*** EXCERPTED TEXT ***
The Company has 50 million shares of Series A Cumulative Convertible Preferred Stock (“Preferred Shares”) authorized. None of these Preferred Shares are issued or outstanding as of September 30, 2009. Holders of the Preferred Shares are entitled to receive cumulative cash dividends at the annual rate of 6.5%. The Preferred Shares have no voting rights and rank senior as to dividends and upon liquidation to the common stock.

Common Stock

As of September 30, 2009 and December 31, 2008, approximately 136,640,567 million shares of the Company’s common stock were issued and outstanding. During the first nine (9) months of 2009, no additional shares were issued.

6. Computation of Net Loss Per Share

Basic and diluted net loss per common share are presented in accordance with the Statement of Financial Accounting Standards Earnings Per Share disclosure, for all periods presented. In accordance with the pronouncement, basic and diluted net loss per common share has been computed using the weighted-average number of shares of common stock outstanding during the period. Shares associated with stock options, stock warrants and convertible debt are not included because the inclusion would be anti-dilutive (i.e., reduce the net loss per share). The total numbers of such shares excluded from diluted net loss per common share were zero and 3,179,999 million at September 30, 2009 and September 30, 2008, respectively.

7. Commitments and Contingent Liabilities

The Company is involved in various lawsuits arising in the ordinary course of business. In the opinion of management, the ultimate disposition of these matters will not have a material adverse effect on the Company’s financial position, results of operations or liquidity.
***
*EXERCISE*: Reproduce the excerpt from the company's financial notes on preferred stock, common stock, net loss per share and contingent liabilities in full, word for word. The items that come after this text have no connection to it.
*** LISTED RECORDS ***
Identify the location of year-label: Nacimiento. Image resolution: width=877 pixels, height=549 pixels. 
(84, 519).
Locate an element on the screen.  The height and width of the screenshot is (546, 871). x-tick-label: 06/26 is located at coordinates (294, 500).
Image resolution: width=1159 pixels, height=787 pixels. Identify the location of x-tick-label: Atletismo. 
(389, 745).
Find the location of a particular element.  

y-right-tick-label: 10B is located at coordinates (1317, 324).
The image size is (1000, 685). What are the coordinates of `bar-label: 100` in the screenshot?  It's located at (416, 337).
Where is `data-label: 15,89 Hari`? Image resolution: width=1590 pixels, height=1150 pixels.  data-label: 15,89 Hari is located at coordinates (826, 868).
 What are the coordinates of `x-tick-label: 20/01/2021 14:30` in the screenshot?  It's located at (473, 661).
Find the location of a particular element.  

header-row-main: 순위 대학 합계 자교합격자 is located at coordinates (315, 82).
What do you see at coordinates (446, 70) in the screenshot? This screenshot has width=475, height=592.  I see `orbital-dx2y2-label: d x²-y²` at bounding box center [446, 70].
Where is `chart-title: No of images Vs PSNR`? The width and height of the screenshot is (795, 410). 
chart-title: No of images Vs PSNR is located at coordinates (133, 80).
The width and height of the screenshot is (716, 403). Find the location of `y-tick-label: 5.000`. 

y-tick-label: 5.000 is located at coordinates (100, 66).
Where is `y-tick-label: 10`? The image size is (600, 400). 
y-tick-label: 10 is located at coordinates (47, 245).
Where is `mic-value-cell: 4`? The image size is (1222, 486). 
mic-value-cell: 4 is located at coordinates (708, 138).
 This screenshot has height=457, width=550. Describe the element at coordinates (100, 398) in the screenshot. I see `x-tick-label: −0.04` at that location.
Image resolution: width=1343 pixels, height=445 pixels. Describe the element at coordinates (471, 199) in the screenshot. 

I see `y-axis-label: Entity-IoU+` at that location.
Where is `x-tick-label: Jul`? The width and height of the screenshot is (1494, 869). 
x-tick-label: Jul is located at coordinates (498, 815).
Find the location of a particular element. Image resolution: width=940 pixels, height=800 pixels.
***
*OUTPUT FOR THIS EXERCISE*:
The Company has 50 million shares of Series A Cumulative Convertible Preferred Stock (“Preferred Shares”) authorized. None of these Preferred Shares are issued or outstanding as of September 30, 2009. Holders of the Preferred Shares are entitled to receive cumulative cash dividends at the annual rate of 6.5%. The Preferred Shares have no voting rights and rank senior as to dividends and upon liquidation to the common stock.

Common Stock

As of September 30, 2009 and December 31, 2008, approximately 136,640,567 million shares of the Company’s common stock were issued and outstanding. During the first nine (9) months of 2009, no additional shares were issued.

6. Computation of Net Loss Per Share

Basic and diluted net loss per common share are presented in accordance with the Statement of Financial Accounting Standards Earnings Per Share disclosure, for all periods presented. In accordance with the pronouncement, basic and diluted net loss per common share has been computed using the weighted-average number of shares of common stock outstanding during the period. Shares associated with stock options, stock warrants and convertible debt are not included because the inclusion would be anti-dilutive (i.e., reduce the net loss per share). The total numbers of such shares excluded from diluted net loss per common share were zero and 3,179,999 million at September 30, 2009 and September 30, 2008, respectively.

7. Commitments and Contingent Liabilities

The Company is involved in various lawsuits arising in the ordinary course of business. In the opinion of management, the ultimate disposition of these matters will not have a material adverse effect on the Company’s financial position, results of operations or liquidity.